Depuis qu'elle a été créée par la loi du 29 juillet 1982 portant réforme de la planification, il est revenu à la Délégation pour la Planification, eu égard à sa vocation prospective, de présenter la synthèse de ces travaux de projection et de simulation et de les soumettre chaque année au Sénat, au moment de la discussion budgétaire. Cela fait donc vingt ans cette année qu'elle remplit cette mission.

Il convient de souligner que, ce faisant, le Sénat a contribué de manière remarquée à l'animation du débat public en macroéconomie.

Certes, l'utilisation de modèles macroéconomiques ne fournit qu'un éclairage parcellaire des discussions de politique économique auxquelles donne lieu le vote d'une loi de finances.
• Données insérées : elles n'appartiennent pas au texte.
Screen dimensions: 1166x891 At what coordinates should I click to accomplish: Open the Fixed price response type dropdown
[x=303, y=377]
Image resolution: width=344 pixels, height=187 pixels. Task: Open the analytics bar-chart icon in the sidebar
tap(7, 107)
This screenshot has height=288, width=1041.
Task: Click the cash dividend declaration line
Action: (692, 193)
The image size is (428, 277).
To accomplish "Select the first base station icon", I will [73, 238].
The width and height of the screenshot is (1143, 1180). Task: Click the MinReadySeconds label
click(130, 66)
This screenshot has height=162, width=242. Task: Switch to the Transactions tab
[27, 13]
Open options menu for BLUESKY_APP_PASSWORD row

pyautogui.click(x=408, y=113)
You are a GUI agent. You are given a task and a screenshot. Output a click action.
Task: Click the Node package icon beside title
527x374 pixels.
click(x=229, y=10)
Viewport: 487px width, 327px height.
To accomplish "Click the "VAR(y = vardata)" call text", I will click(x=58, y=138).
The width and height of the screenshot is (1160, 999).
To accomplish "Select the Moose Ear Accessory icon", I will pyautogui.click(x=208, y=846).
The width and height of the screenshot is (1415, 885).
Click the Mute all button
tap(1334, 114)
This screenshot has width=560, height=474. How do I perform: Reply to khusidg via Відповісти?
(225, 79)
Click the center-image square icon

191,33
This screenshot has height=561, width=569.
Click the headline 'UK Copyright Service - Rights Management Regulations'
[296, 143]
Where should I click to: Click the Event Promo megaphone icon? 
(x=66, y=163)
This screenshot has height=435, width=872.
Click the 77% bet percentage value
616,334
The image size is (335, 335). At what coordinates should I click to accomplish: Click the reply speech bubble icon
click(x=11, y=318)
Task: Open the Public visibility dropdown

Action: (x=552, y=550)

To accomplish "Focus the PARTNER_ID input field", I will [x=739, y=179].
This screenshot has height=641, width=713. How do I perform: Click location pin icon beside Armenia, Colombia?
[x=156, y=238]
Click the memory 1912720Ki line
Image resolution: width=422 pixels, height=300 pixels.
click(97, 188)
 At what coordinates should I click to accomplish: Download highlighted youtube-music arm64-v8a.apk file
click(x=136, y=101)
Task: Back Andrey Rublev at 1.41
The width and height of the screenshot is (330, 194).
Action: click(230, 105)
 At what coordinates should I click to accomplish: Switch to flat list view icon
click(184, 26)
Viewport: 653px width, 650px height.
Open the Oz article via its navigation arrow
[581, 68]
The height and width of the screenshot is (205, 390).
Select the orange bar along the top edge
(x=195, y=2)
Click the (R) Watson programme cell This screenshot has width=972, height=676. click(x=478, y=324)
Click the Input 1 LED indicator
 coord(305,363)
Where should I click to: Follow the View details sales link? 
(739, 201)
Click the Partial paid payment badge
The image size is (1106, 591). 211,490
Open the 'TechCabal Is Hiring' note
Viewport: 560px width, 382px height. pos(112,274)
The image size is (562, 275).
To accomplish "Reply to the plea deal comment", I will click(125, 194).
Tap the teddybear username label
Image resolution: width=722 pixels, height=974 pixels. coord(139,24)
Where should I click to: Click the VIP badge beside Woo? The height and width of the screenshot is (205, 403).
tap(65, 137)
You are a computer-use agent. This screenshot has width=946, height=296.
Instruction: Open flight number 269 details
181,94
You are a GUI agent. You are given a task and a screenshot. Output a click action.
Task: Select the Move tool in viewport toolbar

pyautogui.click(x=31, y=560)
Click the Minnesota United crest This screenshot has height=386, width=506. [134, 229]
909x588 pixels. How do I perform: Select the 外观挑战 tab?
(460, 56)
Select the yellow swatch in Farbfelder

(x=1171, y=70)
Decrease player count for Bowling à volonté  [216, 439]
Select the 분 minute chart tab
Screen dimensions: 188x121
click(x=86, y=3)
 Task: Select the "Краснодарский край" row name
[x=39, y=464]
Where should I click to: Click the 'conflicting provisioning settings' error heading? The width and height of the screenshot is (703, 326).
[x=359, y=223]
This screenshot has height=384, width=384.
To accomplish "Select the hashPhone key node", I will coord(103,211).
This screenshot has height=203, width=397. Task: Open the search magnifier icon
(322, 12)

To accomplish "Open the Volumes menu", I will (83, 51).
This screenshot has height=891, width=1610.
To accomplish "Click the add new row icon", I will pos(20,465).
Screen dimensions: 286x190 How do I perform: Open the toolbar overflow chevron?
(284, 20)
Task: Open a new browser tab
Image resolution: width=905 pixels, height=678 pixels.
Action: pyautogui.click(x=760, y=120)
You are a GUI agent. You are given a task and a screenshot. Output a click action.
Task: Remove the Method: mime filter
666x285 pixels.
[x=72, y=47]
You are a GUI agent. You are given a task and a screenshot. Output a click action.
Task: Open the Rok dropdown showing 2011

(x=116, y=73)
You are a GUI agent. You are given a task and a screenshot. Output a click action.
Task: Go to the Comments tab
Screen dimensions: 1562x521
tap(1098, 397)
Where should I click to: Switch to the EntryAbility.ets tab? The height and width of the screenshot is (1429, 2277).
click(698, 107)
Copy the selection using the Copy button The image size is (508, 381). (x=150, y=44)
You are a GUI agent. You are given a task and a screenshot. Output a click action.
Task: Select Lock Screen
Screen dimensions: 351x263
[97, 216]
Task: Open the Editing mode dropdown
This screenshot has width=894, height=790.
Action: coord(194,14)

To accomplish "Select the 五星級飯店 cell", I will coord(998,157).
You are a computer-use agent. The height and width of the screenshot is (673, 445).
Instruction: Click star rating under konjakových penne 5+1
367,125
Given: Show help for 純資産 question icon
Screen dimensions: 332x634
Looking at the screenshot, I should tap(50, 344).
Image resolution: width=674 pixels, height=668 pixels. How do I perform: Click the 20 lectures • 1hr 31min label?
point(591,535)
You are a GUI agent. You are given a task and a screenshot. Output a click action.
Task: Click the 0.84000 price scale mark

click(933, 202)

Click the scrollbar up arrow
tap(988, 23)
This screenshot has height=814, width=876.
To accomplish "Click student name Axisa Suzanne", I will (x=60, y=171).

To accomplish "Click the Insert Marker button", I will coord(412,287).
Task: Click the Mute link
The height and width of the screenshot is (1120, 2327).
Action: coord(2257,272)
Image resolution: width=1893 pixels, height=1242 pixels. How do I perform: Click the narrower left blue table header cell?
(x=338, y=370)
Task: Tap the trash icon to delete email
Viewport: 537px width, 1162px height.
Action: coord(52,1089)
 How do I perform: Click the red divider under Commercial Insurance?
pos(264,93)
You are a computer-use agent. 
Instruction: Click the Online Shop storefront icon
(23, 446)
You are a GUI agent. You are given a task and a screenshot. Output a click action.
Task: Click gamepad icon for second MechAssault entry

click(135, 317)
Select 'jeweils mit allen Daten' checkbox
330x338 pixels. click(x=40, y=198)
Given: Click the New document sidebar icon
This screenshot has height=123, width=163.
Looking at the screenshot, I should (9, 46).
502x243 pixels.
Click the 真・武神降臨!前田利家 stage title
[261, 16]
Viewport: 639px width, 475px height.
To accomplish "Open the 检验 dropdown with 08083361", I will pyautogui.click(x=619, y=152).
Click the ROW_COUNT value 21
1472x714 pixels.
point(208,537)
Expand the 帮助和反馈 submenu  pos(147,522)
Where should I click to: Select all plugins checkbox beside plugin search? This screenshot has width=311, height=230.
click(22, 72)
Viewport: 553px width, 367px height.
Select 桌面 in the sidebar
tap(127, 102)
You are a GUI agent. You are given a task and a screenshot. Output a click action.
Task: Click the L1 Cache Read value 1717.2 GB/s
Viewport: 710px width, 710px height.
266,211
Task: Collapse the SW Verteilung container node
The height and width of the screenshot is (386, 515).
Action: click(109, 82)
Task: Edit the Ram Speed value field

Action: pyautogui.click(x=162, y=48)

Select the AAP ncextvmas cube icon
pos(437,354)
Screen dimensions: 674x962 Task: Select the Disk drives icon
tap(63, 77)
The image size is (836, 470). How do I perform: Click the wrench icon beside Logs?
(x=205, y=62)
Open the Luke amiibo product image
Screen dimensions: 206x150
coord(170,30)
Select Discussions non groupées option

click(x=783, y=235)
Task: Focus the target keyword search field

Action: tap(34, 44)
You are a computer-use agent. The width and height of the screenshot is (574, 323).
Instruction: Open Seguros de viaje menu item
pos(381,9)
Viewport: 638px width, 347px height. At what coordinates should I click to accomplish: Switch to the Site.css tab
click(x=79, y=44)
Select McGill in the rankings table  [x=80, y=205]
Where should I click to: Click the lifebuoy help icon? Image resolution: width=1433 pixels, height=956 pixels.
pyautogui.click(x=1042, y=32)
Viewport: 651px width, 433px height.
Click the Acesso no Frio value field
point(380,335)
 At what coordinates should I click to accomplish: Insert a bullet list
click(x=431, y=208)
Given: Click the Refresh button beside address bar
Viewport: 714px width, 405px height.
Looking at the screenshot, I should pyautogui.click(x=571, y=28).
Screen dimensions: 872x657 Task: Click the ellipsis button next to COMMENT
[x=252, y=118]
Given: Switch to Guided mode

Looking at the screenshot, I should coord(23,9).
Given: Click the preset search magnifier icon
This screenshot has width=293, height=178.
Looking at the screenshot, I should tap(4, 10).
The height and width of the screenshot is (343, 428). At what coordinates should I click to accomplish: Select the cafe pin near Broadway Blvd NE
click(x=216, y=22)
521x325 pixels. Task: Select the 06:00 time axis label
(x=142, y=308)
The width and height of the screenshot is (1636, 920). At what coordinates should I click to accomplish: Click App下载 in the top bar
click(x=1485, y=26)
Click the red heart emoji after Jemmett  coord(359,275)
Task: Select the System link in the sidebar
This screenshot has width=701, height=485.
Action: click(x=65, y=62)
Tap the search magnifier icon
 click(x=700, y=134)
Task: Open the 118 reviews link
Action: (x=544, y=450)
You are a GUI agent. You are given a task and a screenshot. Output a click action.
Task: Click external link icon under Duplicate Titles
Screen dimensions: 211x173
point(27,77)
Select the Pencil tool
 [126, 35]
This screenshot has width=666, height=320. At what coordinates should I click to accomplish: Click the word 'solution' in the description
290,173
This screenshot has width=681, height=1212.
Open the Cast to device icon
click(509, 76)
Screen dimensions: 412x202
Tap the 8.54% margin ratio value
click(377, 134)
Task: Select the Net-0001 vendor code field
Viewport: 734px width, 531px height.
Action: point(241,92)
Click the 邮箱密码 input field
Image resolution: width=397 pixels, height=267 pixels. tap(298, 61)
De même, l'instabilité croissante des comportements économiques, accentuée par la globalisation financière, altère profondément la probabilité de réalisation des scénarios décrits par des projections macroéconomiques.

Ainsi la Délégation pour la Planification ne prétend-elle pas, en présentant ces travaux, fournir une prévision et, encore moins, une évolution probable de l'économie française.

Une projection ne constitue souvent qu'une prolongation du passé et, de ce fait, qu'une extrapolation des tendances en cours.

 Mais c'est précisément dans l'analyse de ces tendances que réside l'intérêt d'une projection, car elle permet ainsi de mettre en lumière les questions et les choix de politique économique. Par exemple, deux questions fondamentales se posent, aujourd'hui, à l'économie française : le redressement de la demande interne est-il solide et traduit-il une réelle inflexion de la tendance à l'oeuvre depuis deux ans, marquée par l'atonie de la demande interne ? Les engagements financiers de la France l'obligent à une politique budgétaire restrictive, choix majeur d'orientation de la politique économique dont il faut analyser les conséquences complexes.

 Par ailleurs, une projection décrit un scénario dont la cohérence globale est garantie. Par exemple, l'évolution de l'emploi et du chômage affichée en projection, ou encore celle des comptes publics, est cohérente avec le rythme de la croissance. Cela permet ainsi d'apporter des éléments de réponse à des questions qui sont fréquemment posées aujourd'hui : l'accélération en cours de l'activité, si elle est durable, garantit-elle le retour au « plein-emploi » ? Ou encore, permet-elle de relâcher les contraintes budgétaires et de dégager des « marges de manoeuvre budgétaires » ? (

 Enfin, l'utilisation des modèles en « variante » permet d'apprécier les effets de scénarios alternatifs et de mesurer l'impact de chocs économiques.

En permettant ainsi la diffusion de travaux, dont le degré de technicité ne favorise pas l'utilisation, votre Délégation souhaite contribuer à la compréhension des mécanismes économiques et mettre en lumière les enjeux de politique économique pour le moyen terme.

Votre rapporteur tient ici à remercier les équipes de l'OFCE pour la qualité de leurs travaux et leur apport au débat public sur les questions économiques dans lequel le Parlement, c'est un impératif pour la démocratie, doit jouer tout son rôle.

* 1 On relèvera que le Sénat a historiquement contribué financièrement au développement des modèles utilisés par les services de l'exécutif en contrepartie d'un droit d'accès à ces outils.